* **TEXTE AFFICHÉ**:
Est-il réellement possible d'évaluer la prévalence des troubles psychiques dans la population générale ? Contrairement aux maladies somatiques dont la définition ne souffre guère de problèmes d'interprétation, le recensement des troubles mentaux, dont le diagnostic est éminemment plus subjectif, pose de redoutables difficultés de méthodologie aux chercheurs.

Pour communiquer et développer des études comparables, les spécialistes de pathologies mentales se sont accordés sur des classifications internationales, largement inspirées de la nosographie américaine. Elles s'apparentent à des listes de symptômes, qui doivent figurer selon des combinaisons et des fréquences particulières pour caractériser un diagnostic précis. Mais s'ils prétendent à l'exhaustivité, ces systèmes ne sont pas sans défauts : la définition des troubles psychiques varie d'un système à l'autre, ce qui entraîne des différences de résultats, parfois très importantes.

En matière de psychiatrie, les premières enquêtes épidémiologiques sur des populations de grande ampleur ont été menées aux Etats-Unis au début des années 1980. Les questionnaires étaient alors basés sur le Manuel diagnostique et statistique des troubles mentaux (DSM), un catalogue de plus de 300 symptômes, régulièrement remanié, et devenu la bible des psychiatres du monde entier. Dans les années 1990, l'Organisation mondiale de la santé (OMS) s'est à son tour dotée d'un système d'évaluation, basé sur la classification internationale des maladies (CIM 10).

La plupart des études épidémiologiques reprennent l'une ou l'autre de ces classifications : le Mini International Neuropsychiatric Interview (MINI), un entretien diagnostique rapide qui a été utilisé pour l'enquête française "Santé mentale en population générale", s'inspire ainsi à la fois du DSM et de la CIM.

Données d'ancrage des captures d'écran
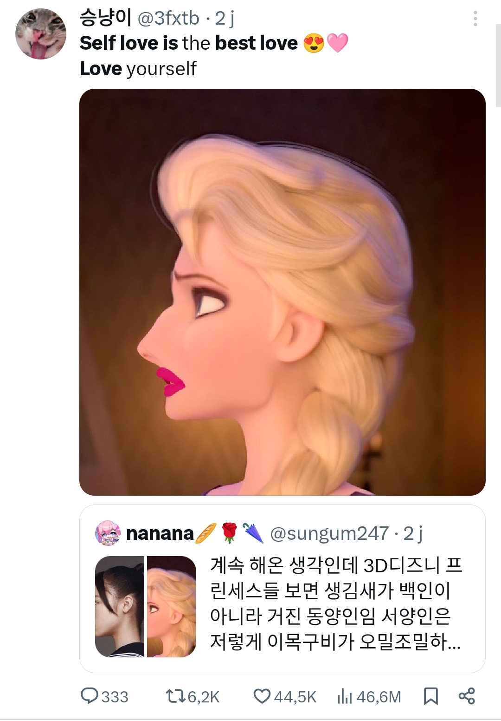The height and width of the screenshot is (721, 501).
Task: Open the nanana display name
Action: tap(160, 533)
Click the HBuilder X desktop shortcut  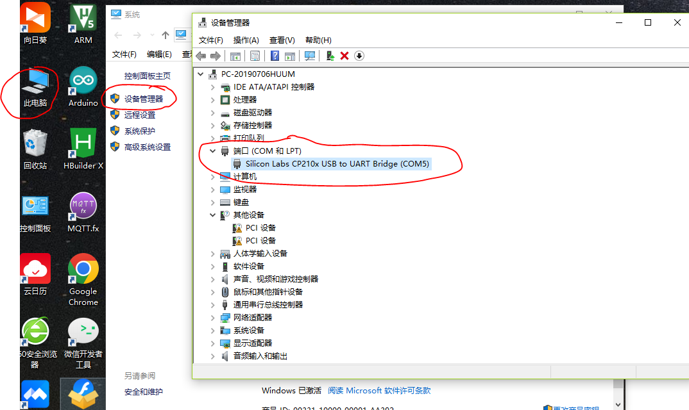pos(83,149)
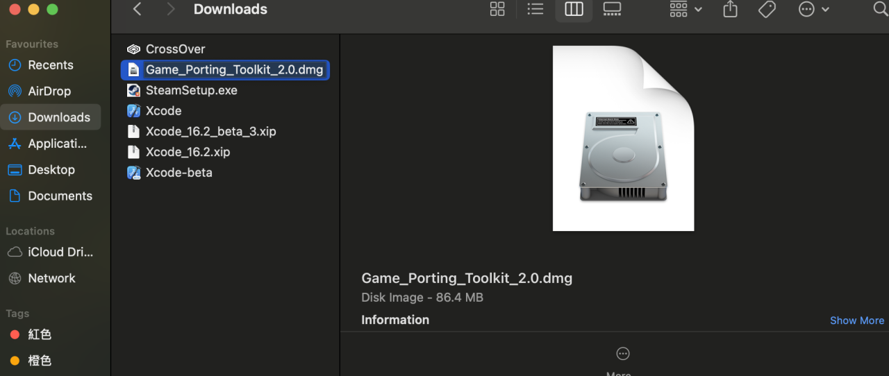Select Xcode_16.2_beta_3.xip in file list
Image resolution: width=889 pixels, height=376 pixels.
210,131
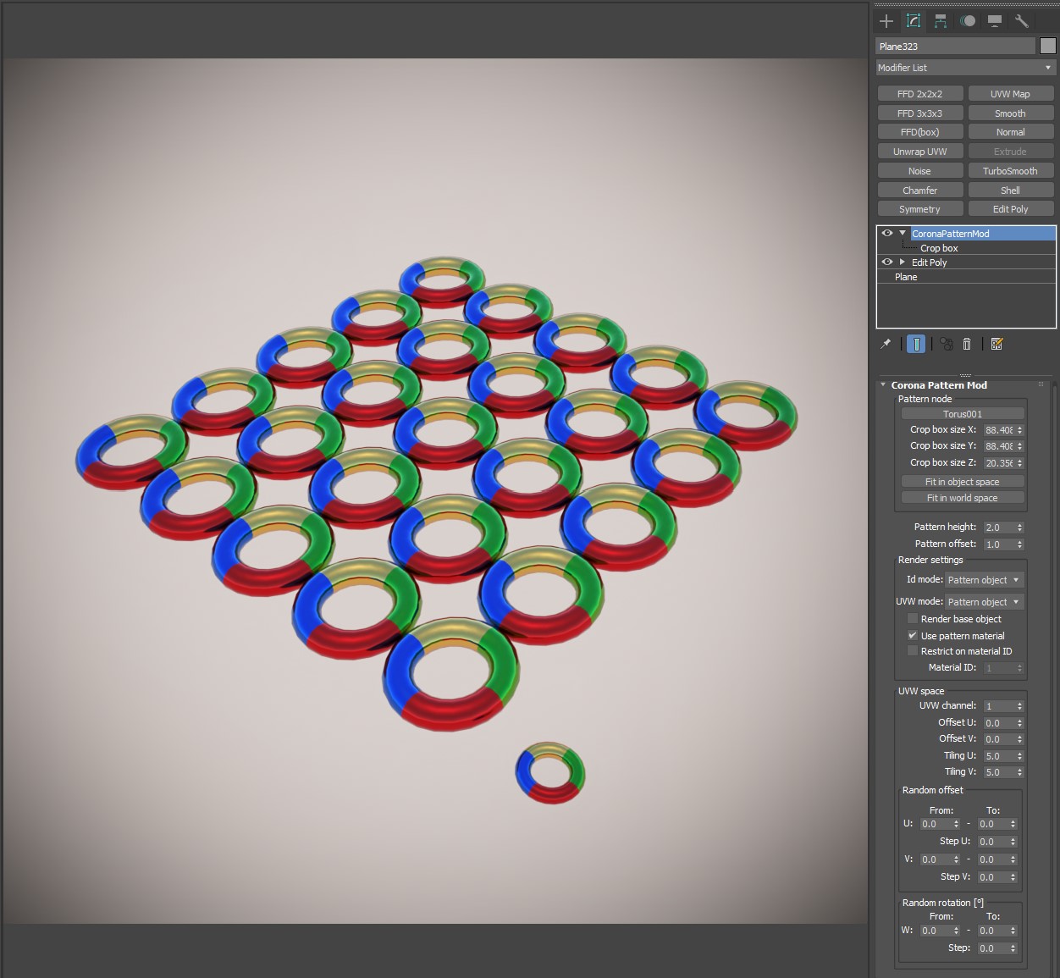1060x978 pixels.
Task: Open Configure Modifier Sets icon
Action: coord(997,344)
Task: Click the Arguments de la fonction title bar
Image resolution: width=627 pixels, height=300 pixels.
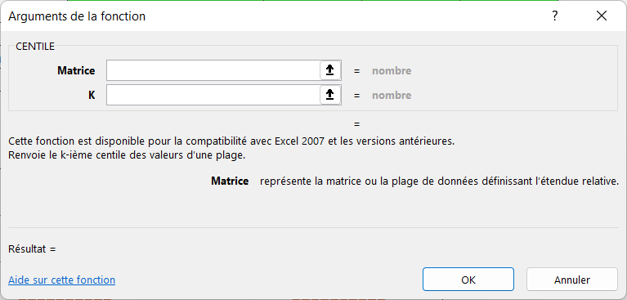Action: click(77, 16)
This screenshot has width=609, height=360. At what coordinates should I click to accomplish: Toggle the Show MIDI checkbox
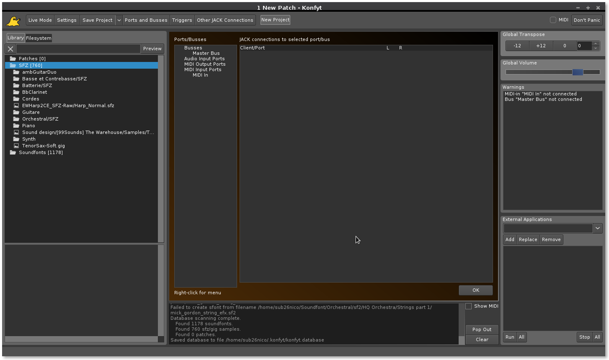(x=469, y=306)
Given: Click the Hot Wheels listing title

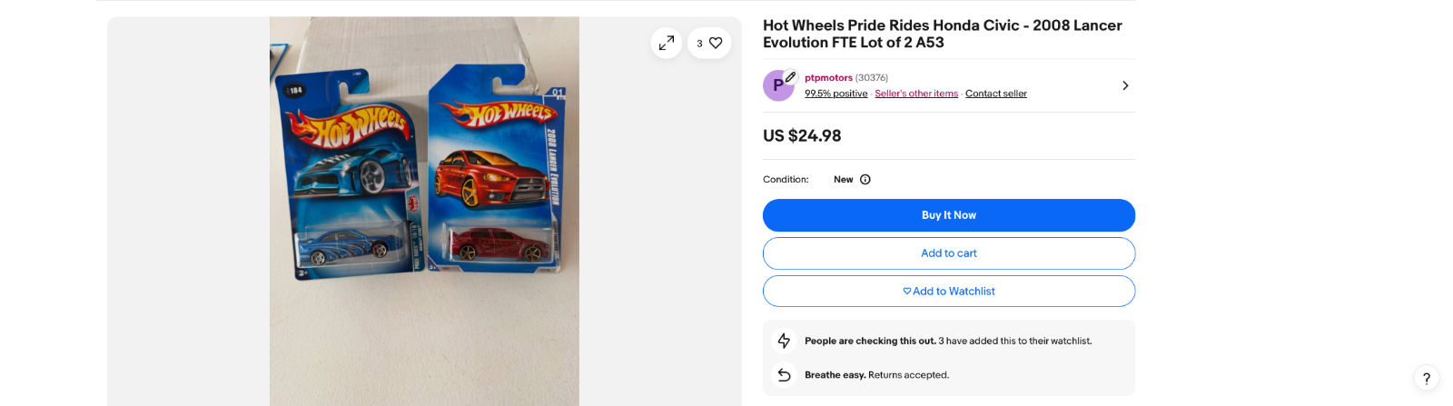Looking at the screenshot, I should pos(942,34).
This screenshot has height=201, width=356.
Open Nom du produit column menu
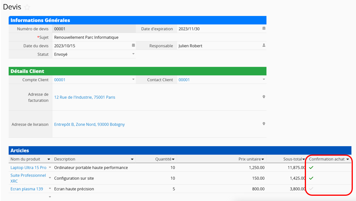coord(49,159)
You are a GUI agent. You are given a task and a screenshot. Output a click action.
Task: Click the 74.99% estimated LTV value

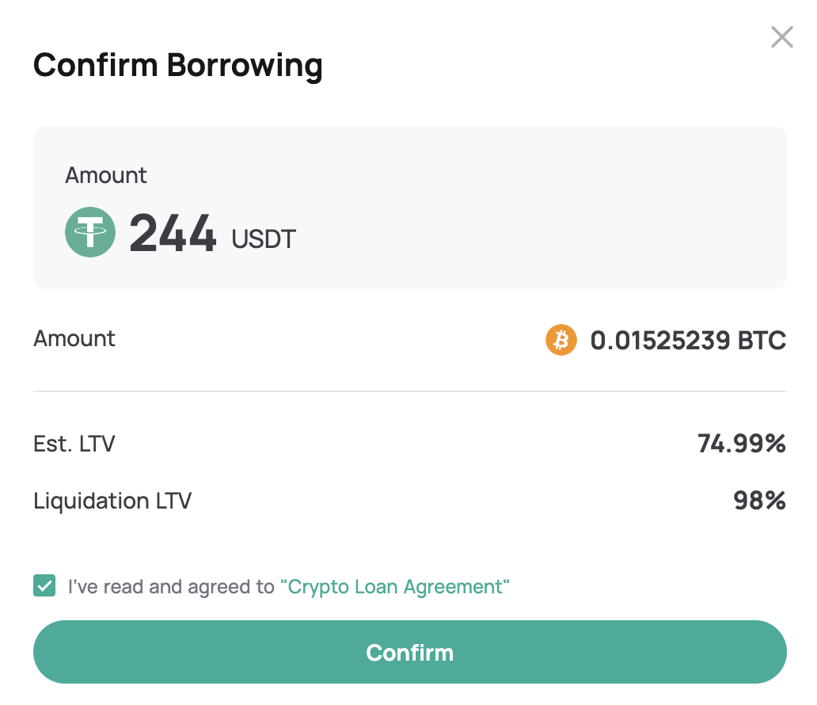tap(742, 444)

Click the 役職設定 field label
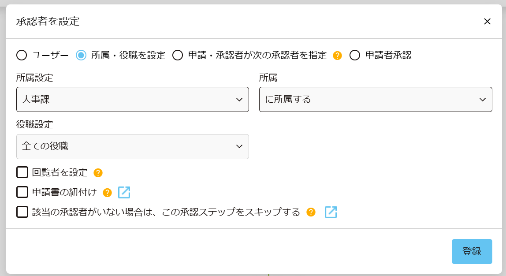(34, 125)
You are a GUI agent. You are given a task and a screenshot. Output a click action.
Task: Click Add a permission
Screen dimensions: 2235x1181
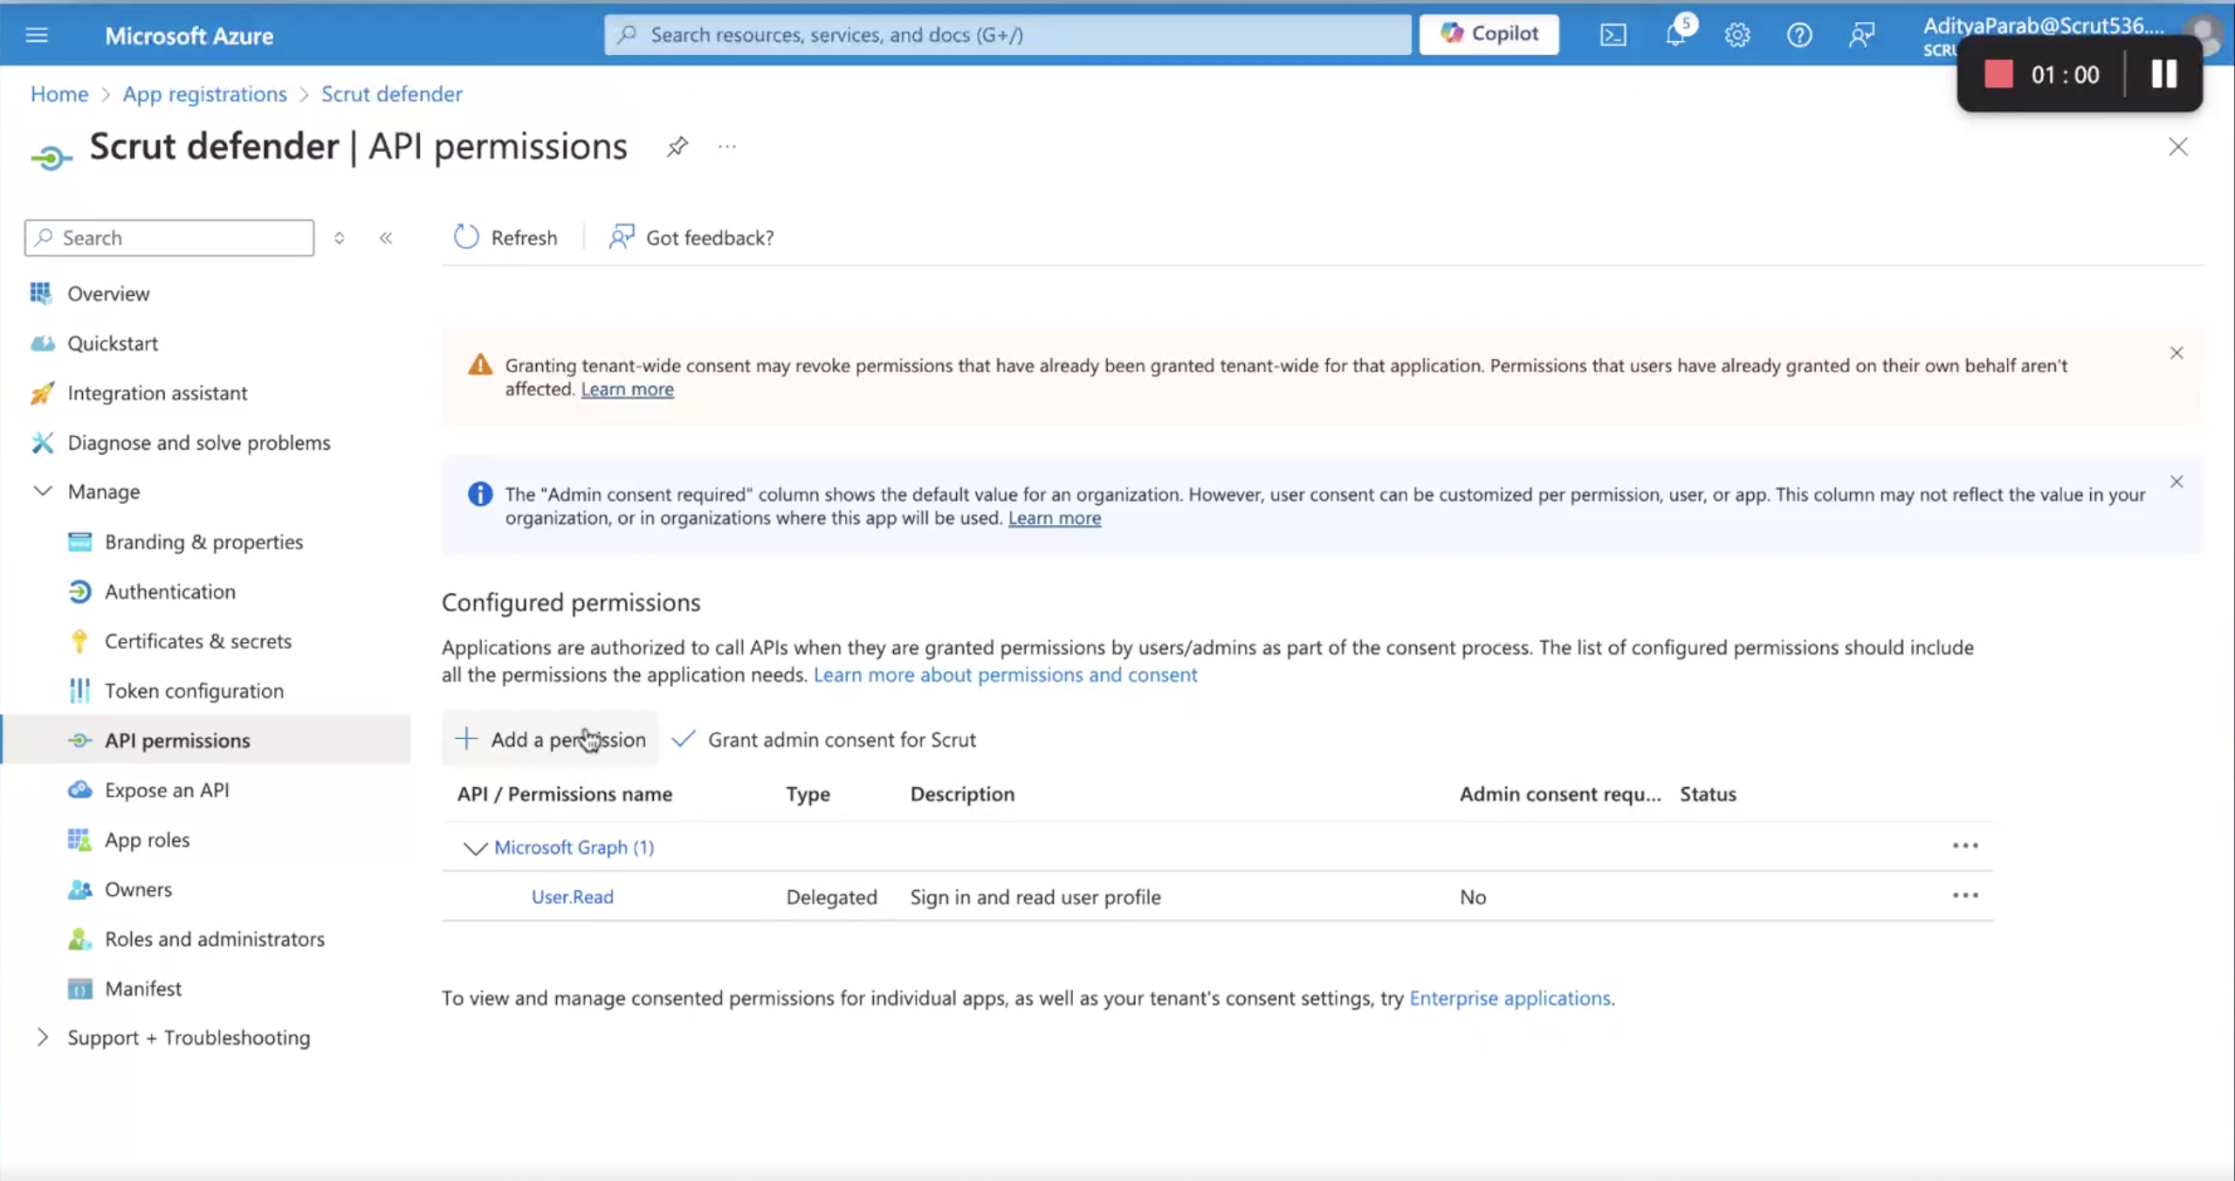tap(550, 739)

* **VOTRE TÂCHE**:
Recopiez, s'il vous plaît, le passage du texte sur la mesure des troubles psychiques qui commence à "Est-il réellement possible" et se termine à "méthodologie aux chercheurs.".

* **ZONE DE RÉPONSE**:
Est-il réellement possible d'évaluer la prévalence des troubles psychiques dans la population générale ? Contrairement aux maladies somatiques dont la définition ne souffre guère de problèmes d'interprétation, le recensement des troubles mentaux, dont le diagnostic est éminemment plus subjectif, pose de redoutables difficultés de méthodologie aux chercheurs.